TIKTAK.ID – Diketahui aktor Reza Rahadian dipanggil oleh Menteri Ketenagakerjaan Ida Fauziyah, di Kantor Kementerian Ketenagakerjaan Republik Indonesia, Jakarta, Selasa (7/7/20). Reza pun menjelaskan alasan pertemuannya dengan Ida, karena banyak hal yang harus dipikirkan terkait kondisi dan hak para pekerja film.

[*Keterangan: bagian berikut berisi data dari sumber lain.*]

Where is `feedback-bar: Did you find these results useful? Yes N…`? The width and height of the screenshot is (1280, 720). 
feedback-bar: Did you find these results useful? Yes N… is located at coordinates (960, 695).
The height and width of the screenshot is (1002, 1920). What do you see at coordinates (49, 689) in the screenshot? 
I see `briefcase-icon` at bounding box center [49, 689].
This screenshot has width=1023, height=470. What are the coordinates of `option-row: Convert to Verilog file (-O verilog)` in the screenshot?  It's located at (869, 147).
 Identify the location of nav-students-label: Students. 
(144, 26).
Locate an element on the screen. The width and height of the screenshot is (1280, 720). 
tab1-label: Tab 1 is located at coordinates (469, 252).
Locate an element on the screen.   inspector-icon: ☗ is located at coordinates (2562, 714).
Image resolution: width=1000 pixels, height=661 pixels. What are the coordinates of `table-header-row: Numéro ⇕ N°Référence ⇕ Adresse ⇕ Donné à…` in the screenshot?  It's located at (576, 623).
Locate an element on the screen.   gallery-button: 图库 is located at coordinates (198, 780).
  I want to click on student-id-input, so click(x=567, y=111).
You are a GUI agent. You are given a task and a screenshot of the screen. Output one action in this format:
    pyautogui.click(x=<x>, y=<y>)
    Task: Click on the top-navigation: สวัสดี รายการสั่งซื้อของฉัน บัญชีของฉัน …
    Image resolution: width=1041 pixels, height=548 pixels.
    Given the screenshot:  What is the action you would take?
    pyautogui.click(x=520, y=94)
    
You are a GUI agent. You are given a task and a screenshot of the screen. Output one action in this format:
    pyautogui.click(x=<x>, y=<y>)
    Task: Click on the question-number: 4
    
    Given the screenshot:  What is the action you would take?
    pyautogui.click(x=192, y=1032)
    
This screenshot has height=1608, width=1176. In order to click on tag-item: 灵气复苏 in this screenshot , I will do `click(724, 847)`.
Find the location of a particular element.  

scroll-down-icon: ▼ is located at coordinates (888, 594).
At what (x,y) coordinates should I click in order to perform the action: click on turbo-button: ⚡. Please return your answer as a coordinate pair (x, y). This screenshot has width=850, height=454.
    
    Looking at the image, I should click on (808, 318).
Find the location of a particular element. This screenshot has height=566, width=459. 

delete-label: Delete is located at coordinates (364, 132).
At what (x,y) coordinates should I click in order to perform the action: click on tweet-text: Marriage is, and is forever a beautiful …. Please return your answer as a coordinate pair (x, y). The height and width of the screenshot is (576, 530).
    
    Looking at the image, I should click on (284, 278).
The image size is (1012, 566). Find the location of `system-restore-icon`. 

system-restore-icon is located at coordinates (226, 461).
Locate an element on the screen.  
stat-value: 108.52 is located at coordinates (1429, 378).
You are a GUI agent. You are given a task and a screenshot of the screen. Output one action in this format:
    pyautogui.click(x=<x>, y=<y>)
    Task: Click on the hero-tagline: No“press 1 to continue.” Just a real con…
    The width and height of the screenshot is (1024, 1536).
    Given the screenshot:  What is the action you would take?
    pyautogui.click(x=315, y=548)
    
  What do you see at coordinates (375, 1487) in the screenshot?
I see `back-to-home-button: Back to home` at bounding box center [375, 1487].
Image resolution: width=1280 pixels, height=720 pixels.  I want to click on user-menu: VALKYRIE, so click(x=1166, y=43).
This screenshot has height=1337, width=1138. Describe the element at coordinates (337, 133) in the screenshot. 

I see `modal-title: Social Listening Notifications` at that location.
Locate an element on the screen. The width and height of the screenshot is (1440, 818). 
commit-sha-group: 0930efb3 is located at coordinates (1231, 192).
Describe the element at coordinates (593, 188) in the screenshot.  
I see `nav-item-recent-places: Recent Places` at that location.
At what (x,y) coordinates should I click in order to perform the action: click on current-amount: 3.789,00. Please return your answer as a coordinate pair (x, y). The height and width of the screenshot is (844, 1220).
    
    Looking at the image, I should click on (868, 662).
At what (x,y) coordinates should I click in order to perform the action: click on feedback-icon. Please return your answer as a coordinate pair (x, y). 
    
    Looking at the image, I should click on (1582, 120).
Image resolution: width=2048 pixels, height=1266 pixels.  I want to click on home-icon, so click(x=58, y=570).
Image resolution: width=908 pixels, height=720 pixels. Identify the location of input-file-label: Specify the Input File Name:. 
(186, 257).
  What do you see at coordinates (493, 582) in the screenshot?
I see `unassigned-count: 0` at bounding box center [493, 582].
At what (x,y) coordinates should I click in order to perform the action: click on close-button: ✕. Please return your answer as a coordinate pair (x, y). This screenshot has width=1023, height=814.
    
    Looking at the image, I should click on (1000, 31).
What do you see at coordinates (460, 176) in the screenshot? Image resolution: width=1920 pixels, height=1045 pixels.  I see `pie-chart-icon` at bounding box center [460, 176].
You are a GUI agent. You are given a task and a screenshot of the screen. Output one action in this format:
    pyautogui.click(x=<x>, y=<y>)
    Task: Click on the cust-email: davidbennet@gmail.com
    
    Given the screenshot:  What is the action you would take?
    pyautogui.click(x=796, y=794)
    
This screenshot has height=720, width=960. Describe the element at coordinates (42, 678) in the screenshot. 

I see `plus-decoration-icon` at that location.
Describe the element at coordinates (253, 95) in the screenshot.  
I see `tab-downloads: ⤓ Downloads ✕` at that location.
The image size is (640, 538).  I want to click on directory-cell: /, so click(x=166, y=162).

“Salah satunya, produser memiliki tanggung jawab untuk menaikkan standar keamanan, kesehatan, dan kesejahteraan kru film. Hal ini juga berkaitan dengan bujet produksi,” terang bintang film “Habibie & Ainun” serta “My Stupid Boss” itu, seperti dilansir Liputan6.com.
Oleh karena itu, Reza mengatakan para produser mesti diundang duduk bareng untuk melakukan mediasi. Menurutnya, mediasi ini bukan dalam konteks mempertemukan pihak yang berkonflik, melainkan mencari solusi terbaik untuk menyejahterakan kru film.
Reza menilai masih banyak aspek yang mesti dibahas. Di antaranya, kata Reza, meningkatkan kesejahteraan kerja kru film berarti menambah biaya produksi per proyek layar lebar.
“Ketika kewajiban produser untuk kru film meningkat, apakah misalnya ada keringanan berupa pajak tontonan? Di sini negara harus hadir, belum lagi ternyata pajak tontonan itu otoritas Pemerintah Daerah karena terkait dengan pendapatan daerah,” tutur pria berusia 33 tahun tersebut.
Reza mengaku ketika bertemu Ida, ia memanfaatkan momen itu untuk curhat banyak hal, termasuk susahnya pekerja film meneken Kredit Pemilikan Rumah (KPR) dengan bank. Hal itu disebabkan selama ini pekerja seni dianggap tak punya penghasilan tetap, padahal pajak yang mereka bayar sama dengan profesi lain.
“Ketika seorang kru mau mengambil KPR, bagaimana kebijakan negara menengahi ini? Bank sendiri tak bisa disalahkan karena mereka hanya menerapkan kebijakan yang ada,” ungkap pemain film “Perempuan Berkalung Sorban” itu.
Sebelumnya, Reza dan sejumlah seniman menghadiri peluncuran Standar Kompetensi Kerja Nasional Indonesia (SKKNI) Perfilman. Dalam acara itu, Ida Fauziyah menjelaskan tiga peran strategis SKKNI Perfilman.
Peran strategis itu yakni memberi arah yang jelas dalam perancangan program Diklat berbasis kompetensi. Kemudian memberi acuan dan ukuran jelas, dalam penyusunan materi serta metode uji kompetensi. Dan terakhir, memberi acuan untuk membangun kerja sama saling pengakuan sertifikasi kompetensi kerja dengan negara lain.
“Tujuannya, agar industri perfilman kembali bangkit dan melesat, sehingga dapat berkontribusi bagi penyerapan pengangguran,” ucap Ida.